This is the second part of my tour of Marrakech. To read the first part, click here.
The Saadian Tombs are one of the top tourist attractions in Marrakech. The tombs are the final resting place for several members of the Saadi dynasty, including Sultan Ahmad al-Mansur. The entrance to the tombs is just a random opening in the wall which is fairly hard to locate if you don’t know what you are looking for (like pretty much every attraction in Morocco). If you can find the tombs, it is worth the 10 Mdh to take a peek inside. There are no information plaques, so it is helpful to have a guide give you a tour.
Marrakech is hectic. From the moment my taxi dropped me off at the entrance to the medina, I was immersed in a world unlike anything I had experienced before. The tight, winding streets of the medina lead you past aggressive vendors, playful children, cafes and restaurants, zooming motorbikes, and donkeys. It’s a city that combines the old with the new.
I had booked a riad (traditional guest house with a courtyard) online. At first I thought I could find the riad on my own, but that was a mistake. After a good fifteen minutes of wandering in circles, I finally caved and asked for help.
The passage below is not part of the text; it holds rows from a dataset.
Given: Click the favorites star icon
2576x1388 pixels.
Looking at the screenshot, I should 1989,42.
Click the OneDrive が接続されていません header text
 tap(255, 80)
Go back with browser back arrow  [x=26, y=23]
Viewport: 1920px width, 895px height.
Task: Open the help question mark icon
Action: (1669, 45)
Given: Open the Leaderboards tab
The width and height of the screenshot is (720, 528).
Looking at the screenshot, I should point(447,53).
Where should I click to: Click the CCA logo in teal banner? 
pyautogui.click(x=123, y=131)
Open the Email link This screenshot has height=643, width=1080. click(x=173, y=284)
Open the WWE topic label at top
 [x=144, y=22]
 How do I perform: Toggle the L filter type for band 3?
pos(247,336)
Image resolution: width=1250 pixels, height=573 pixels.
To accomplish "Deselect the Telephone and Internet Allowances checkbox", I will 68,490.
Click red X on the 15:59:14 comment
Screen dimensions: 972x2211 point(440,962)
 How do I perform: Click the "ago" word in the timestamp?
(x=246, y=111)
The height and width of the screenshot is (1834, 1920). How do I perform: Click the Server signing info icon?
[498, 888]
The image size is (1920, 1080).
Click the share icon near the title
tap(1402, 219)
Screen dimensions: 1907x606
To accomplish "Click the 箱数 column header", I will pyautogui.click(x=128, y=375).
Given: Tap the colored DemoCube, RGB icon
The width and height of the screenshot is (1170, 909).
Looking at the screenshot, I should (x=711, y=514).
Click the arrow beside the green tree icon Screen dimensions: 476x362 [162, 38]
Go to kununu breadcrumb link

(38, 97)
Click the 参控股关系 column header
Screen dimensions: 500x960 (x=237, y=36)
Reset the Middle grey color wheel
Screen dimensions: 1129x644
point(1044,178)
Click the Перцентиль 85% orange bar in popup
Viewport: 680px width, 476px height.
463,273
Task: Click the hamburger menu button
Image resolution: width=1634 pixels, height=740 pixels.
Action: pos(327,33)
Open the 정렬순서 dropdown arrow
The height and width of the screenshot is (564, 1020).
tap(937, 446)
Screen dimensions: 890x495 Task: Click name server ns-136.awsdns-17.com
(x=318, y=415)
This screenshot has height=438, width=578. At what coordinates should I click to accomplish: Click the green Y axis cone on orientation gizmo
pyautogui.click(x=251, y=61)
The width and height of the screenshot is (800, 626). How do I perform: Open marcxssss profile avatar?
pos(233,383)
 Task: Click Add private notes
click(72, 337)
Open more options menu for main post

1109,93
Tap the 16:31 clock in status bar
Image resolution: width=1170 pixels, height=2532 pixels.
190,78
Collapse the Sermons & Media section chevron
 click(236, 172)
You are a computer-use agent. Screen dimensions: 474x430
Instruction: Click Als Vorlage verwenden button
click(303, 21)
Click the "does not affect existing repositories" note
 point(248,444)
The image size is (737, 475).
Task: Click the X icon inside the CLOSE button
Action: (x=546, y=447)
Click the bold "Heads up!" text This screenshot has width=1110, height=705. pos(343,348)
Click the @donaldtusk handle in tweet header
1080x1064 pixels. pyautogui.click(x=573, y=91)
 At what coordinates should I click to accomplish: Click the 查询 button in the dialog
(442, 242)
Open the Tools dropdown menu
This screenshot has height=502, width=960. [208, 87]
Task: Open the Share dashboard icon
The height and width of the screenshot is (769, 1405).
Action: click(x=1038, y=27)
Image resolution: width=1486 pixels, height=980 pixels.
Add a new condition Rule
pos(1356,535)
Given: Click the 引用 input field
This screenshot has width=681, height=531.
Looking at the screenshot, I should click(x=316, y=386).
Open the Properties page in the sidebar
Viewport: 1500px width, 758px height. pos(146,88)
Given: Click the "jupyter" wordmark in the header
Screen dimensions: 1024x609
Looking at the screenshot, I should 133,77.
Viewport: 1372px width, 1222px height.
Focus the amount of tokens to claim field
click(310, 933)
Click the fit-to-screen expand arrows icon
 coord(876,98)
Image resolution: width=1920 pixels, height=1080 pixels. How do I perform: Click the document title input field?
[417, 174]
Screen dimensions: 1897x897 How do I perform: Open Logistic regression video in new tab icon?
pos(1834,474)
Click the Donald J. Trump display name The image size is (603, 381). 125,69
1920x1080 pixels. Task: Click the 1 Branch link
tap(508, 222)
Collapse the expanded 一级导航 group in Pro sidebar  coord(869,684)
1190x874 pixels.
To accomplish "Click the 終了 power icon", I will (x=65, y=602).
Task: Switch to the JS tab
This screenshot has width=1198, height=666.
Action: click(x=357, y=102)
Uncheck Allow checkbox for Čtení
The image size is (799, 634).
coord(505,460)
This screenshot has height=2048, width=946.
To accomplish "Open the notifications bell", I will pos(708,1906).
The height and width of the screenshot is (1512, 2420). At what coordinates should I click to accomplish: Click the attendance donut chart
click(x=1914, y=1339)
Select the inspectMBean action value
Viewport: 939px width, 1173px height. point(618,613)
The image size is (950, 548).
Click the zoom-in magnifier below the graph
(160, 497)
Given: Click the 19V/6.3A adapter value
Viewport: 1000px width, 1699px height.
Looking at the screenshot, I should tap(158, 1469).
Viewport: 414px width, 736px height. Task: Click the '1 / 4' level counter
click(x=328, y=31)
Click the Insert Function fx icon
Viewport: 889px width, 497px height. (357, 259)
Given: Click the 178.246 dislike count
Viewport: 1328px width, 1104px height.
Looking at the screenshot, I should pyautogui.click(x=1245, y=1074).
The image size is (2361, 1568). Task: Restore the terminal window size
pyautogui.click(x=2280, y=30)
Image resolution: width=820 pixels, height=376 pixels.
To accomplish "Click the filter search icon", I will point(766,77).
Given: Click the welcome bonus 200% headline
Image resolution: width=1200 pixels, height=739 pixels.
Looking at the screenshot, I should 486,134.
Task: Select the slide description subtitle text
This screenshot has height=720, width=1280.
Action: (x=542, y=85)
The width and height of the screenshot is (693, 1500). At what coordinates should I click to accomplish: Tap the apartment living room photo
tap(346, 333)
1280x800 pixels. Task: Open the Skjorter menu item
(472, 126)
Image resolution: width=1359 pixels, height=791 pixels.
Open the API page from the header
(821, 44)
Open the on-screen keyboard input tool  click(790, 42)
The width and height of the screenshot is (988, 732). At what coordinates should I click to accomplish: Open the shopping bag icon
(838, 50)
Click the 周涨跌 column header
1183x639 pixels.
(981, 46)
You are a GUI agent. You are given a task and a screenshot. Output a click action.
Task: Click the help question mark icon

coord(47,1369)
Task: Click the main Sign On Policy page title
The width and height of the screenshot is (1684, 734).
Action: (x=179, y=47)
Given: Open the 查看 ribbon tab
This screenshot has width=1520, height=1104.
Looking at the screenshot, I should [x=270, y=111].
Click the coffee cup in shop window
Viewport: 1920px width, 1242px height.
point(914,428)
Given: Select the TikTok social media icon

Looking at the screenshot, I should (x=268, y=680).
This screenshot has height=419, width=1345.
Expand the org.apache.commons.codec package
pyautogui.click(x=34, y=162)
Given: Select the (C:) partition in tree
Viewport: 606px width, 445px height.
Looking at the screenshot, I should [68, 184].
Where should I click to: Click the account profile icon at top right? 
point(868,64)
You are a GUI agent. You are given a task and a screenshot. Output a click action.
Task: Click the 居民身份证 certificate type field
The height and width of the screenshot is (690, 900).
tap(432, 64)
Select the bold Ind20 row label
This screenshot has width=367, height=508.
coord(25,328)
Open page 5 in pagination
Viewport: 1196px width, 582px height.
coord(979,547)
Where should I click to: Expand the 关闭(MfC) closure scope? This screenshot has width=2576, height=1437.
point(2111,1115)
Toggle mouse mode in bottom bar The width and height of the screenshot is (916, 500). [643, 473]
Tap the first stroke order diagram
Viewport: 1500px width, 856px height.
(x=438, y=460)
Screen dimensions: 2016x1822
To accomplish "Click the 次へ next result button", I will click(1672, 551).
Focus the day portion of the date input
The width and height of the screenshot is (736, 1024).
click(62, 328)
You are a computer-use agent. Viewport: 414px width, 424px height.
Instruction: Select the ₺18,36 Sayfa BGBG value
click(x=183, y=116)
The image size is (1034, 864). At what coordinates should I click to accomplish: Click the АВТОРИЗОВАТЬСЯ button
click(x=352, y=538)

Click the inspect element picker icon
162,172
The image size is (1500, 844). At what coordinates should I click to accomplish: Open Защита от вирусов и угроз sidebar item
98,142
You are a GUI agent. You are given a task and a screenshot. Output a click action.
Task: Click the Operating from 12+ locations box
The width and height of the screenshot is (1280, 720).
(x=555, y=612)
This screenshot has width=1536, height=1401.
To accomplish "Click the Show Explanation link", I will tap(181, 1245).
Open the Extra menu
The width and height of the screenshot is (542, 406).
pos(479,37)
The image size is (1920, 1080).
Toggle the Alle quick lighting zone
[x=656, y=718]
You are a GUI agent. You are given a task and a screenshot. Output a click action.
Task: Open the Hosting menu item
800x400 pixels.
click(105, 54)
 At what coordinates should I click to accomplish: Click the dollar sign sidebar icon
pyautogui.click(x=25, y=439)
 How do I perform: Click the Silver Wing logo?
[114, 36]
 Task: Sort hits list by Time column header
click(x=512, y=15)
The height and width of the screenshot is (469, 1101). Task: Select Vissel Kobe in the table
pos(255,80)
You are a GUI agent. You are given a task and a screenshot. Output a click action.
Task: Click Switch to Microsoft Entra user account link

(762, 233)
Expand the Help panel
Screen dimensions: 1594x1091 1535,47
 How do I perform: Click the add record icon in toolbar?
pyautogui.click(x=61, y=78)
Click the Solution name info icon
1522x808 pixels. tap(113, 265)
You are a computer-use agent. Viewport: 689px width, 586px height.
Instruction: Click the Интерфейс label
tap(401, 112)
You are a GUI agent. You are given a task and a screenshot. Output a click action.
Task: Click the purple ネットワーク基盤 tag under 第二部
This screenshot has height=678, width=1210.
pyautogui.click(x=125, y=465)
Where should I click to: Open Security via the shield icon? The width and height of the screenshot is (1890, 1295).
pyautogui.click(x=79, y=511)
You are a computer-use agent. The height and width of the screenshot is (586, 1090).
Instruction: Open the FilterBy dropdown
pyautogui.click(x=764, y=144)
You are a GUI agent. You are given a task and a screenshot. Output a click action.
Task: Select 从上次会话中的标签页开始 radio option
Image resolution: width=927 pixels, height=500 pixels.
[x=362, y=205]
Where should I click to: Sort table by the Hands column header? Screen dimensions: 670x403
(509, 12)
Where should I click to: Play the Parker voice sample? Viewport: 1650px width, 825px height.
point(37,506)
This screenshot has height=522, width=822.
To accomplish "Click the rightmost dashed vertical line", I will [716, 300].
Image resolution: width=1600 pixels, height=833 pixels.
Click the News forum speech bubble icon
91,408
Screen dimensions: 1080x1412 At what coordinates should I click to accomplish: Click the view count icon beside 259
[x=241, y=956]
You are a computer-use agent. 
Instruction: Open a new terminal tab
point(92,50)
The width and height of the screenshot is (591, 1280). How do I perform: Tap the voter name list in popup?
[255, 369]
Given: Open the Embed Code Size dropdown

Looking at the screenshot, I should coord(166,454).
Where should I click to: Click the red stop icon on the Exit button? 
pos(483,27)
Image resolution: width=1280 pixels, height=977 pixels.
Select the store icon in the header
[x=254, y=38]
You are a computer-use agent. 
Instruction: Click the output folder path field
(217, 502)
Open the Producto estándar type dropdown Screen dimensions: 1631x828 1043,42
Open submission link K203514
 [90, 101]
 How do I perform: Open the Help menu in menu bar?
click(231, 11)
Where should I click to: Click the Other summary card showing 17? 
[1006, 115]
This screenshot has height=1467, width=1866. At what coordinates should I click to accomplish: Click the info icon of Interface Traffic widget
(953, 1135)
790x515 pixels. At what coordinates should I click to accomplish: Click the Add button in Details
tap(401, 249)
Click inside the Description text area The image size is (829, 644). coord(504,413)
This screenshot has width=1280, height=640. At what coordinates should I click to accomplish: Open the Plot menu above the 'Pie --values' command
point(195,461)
An older man was kind enough (for a price) to lead me to an unremarkable door down one of the back alleys. The whole situation felt a little shady. I knocked, and the riad owner warmly welcomed me inside and took me to my beautifully decorated room. The calm inside the riad was refreshing. I was a little hesitant to venture back out into the city, but when I did, I was rewarded with beautiful buildings, fascinating history and a melting pot of cultures all converging in one place.